Friday, October 16, 2015
Kiss Me, Kate Meets Cinderella
Cole Porter often wrote songs with the vocal range of the actor/singer in mind. But he started writing for Kiss Me, Kate before all the roles were cast, especially the female lead, the characters of Lilli and Kate. In the early stages, opera star Jarmilla Novotna was the likely choice. But eventually she couldn't commit to the show.
Cole Porter offered the role to another operatic singer and actor, Lily Pons, and considered yet another opera singer, Dorothy Kirsten. Pons couldn't do it, and Kirsten wasn't interested. So Porter found himself without a leading lady.
The show’s director suggested an unknown: Patricia Morison, not an opera singer or a professional singer of any kind. She was a working movie actress in supporting roles, from B pictures (Queen of the Amazons) to a cut above that. She has the distinction of performing in the last film of three popular series: the Thin Man, the Johnny Weissmuller Tarzan and the Basil Rathbone Sherlock Holmes.
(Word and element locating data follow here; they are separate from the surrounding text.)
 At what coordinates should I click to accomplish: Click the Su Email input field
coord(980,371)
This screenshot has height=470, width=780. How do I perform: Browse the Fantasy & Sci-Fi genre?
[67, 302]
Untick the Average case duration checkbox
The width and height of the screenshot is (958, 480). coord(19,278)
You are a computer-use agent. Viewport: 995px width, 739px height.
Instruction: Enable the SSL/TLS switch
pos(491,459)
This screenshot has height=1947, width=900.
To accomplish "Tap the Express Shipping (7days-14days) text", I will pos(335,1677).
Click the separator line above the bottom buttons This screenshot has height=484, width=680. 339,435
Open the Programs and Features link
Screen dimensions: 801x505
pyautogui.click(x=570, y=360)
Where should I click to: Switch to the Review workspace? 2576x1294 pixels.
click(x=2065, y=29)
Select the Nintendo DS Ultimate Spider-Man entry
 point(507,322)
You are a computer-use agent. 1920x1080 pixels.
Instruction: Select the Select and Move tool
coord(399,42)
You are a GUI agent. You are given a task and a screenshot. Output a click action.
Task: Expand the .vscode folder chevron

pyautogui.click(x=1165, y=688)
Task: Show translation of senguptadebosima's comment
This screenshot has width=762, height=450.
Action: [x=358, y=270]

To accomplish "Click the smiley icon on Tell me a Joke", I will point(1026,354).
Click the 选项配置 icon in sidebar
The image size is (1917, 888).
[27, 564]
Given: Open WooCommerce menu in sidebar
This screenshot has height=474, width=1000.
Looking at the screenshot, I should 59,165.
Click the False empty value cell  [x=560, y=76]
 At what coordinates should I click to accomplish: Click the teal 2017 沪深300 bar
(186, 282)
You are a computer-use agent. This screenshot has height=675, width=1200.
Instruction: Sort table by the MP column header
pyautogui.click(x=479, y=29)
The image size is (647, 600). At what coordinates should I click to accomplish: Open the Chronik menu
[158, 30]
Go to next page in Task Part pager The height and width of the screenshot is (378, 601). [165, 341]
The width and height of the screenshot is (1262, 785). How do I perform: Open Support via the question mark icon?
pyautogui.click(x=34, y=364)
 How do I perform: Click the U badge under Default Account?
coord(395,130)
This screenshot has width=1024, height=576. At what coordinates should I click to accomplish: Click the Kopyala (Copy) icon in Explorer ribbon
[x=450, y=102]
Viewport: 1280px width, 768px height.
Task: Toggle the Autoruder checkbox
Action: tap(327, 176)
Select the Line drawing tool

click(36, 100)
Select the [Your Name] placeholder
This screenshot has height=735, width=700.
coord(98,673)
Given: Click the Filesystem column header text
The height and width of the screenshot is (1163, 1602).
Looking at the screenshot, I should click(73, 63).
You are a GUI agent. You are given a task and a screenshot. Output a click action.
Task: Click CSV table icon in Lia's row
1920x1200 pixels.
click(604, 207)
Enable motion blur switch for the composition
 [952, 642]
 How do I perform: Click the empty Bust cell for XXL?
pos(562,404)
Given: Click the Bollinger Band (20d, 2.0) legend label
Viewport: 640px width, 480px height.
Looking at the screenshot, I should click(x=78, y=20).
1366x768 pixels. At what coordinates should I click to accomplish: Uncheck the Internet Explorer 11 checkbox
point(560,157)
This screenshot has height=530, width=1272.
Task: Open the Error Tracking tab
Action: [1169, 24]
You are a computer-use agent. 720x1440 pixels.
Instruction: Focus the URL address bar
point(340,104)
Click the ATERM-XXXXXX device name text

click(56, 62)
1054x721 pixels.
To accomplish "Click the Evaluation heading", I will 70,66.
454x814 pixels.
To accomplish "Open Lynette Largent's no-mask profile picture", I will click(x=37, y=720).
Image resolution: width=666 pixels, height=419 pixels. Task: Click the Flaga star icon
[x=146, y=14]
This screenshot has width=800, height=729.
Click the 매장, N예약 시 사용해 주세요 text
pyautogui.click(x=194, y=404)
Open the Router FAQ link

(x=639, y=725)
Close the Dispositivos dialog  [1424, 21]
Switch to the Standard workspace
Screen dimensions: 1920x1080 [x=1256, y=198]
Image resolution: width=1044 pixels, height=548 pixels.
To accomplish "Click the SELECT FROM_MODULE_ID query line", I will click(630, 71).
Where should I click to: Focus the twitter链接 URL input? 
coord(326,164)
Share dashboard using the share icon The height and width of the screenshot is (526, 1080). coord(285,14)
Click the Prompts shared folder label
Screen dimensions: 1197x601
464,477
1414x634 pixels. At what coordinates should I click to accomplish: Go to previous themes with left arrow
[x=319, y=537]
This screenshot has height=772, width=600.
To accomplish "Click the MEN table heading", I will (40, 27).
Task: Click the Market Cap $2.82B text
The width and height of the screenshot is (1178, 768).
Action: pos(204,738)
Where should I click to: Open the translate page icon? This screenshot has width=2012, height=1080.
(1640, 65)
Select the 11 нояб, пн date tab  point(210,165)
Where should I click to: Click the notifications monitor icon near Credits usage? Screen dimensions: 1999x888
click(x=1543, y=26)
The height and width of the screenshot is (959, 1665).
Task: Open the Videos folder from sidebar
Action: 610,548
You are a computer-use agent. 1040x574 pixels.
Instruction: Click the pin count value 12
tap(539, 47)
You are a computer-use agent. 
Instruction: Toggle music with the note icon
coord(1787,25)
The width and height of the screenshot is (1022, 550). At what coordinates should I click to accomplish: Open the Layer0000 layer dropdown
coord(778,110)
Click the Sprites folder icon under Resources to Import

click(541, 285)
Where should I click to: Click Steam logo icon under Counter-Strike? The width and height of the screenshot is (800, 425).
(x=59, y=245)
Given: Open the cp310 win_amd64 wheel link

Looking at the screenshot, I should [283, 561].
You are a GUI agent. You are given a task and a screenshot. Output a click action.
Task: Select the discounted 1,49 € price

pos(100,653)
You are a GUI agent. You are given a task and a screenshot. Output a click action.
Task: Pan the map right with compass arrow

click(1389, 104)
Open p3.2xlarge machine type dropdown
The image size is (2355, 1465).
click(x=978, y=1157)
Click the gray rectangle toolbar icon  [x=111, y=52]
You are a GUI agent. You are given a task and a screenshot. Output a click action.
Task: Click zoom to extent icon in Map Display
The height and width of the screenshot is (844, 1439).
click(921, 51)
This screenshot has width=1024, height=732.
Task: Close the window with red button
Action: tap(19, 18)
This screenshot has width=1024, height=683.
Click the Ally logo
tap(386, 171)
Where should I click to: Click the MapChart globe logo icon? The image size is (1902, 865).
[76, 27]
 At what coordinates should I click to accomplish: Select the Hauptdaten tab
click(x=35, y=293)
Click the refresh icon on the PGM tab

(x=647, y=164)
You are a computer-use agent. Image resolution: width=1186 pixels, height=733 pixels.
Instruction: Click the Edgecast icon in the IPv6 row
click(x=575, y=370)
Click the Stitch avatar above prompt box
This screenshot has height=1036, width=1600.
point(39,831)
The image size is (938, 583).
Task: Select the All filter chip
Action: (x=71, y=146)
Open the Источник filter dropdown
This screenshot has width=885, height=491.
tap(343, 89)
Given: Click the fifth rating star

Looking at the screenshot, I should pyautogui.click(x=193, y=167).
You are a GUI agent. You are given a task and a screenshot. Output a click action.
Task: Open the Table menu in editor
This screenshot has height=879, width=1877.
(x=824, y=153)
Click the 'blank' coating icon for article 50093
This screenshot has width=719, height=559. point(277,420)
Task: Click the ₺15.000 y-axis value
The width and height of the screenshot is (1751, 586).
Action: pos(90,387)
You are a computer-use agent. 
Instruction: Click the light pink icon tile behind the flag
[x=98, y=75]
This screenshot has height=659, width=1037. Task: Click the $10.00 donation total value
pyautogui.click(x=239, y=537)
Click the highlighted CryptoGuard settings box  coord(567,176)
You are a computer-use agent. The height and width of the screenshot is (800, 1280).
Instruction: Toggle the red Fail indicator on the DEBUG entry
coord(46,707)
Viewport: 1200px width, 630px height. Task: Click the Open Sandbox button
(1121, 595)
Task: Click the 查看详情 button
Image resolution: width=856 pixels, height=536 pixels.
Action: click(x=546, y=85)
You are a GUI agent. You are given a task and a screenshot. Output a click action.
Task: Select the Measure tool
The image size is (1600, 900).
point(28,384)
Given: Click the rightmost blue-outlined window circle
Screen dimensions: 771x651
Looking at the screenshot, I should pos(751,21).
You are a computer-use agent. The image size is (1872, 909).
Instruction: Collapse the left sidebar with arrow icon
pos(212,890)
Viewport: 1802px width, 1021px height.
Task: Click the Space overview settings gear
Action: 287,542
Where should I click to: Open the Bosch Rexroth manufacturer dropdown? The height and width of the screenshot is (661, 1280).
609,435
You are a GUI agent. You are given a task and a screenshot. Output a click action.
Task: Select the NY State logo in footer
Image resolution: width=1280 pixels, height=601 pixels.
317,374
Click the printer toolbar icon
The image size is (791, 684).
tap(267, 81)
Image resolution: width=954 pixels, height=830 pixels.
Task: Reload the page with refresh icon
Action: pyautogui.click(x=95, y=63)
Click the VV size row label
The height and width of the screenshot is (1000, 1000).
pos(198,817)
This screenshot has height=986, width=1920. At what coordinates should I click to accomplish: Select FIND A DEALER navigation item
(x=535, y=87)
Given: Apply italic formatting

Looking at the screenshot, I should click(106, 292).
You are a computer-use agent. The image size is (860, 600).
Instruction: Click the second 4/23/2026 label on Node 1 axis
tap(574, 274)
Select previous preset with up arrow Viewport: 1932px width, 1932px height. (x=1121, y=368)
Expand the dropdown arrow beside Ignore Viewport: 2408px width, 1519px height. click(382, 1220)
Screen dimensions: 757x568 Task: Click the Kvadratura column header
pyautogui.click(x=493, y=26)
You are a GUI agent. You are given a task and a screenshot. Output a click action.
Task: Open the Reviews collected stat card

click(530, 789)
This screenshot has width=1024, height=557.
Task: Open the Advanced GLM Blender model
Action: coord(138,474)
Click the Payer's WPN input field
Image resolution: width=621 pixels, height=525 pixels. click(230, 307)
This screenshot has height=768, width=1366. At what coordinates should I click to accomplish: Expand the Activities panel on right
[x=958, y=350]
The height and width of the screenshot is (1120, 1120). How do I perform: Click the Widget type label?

Though she sang for soldiers on USO tours and at the Hollywood Canteen during World War II, she hadn’t sung a note in the movies. Cole Porter invited her to sing for him at his house in Hollywood. Her agent told her it wasn’t for any particular role, and she did it just for the contact and the experience. But according to Porter, as soon as she walked in he knew she was the one—if she could sing.
After she’d taken lessons to strengthen her voice, worked on some of the show's songs and brushed up her Shakespeare, Porter was even more convinced. He believed that overnight she might become “a great new star.”
But the producers were still considering other possibilities, and the writers had to be consulted. Unfortunately they were all in New York, and Patricia couldn’t afford the plane fare to go meet them. Then out of the blue she was invited to sing at a Bob Hope USO reunion concert at Madison Square Garden in New York City. The producers and writer Bella Sprewack were in the audience, and they all were enthusiastic.
It was a Cinderella story for real. After 1,077 performances on Broadway, Patricia Morison starred in the London production for another 400 performances.
In the backstory she created for Lilli, Morison used her own life--disillusioned with Hollywood, seeking redemption through a hit stage play.
Morison had another success in the original production of The King and I, both on Broadway and on its national tour. She subsequently sang in many touring musicals, and performed her starring role in Kiss Me, Kate many times, including in a television movie in 1964, onstage in Seattle in 1965 and for the last time, in Birmingham, England in 1978—30 years after her Broadway opening.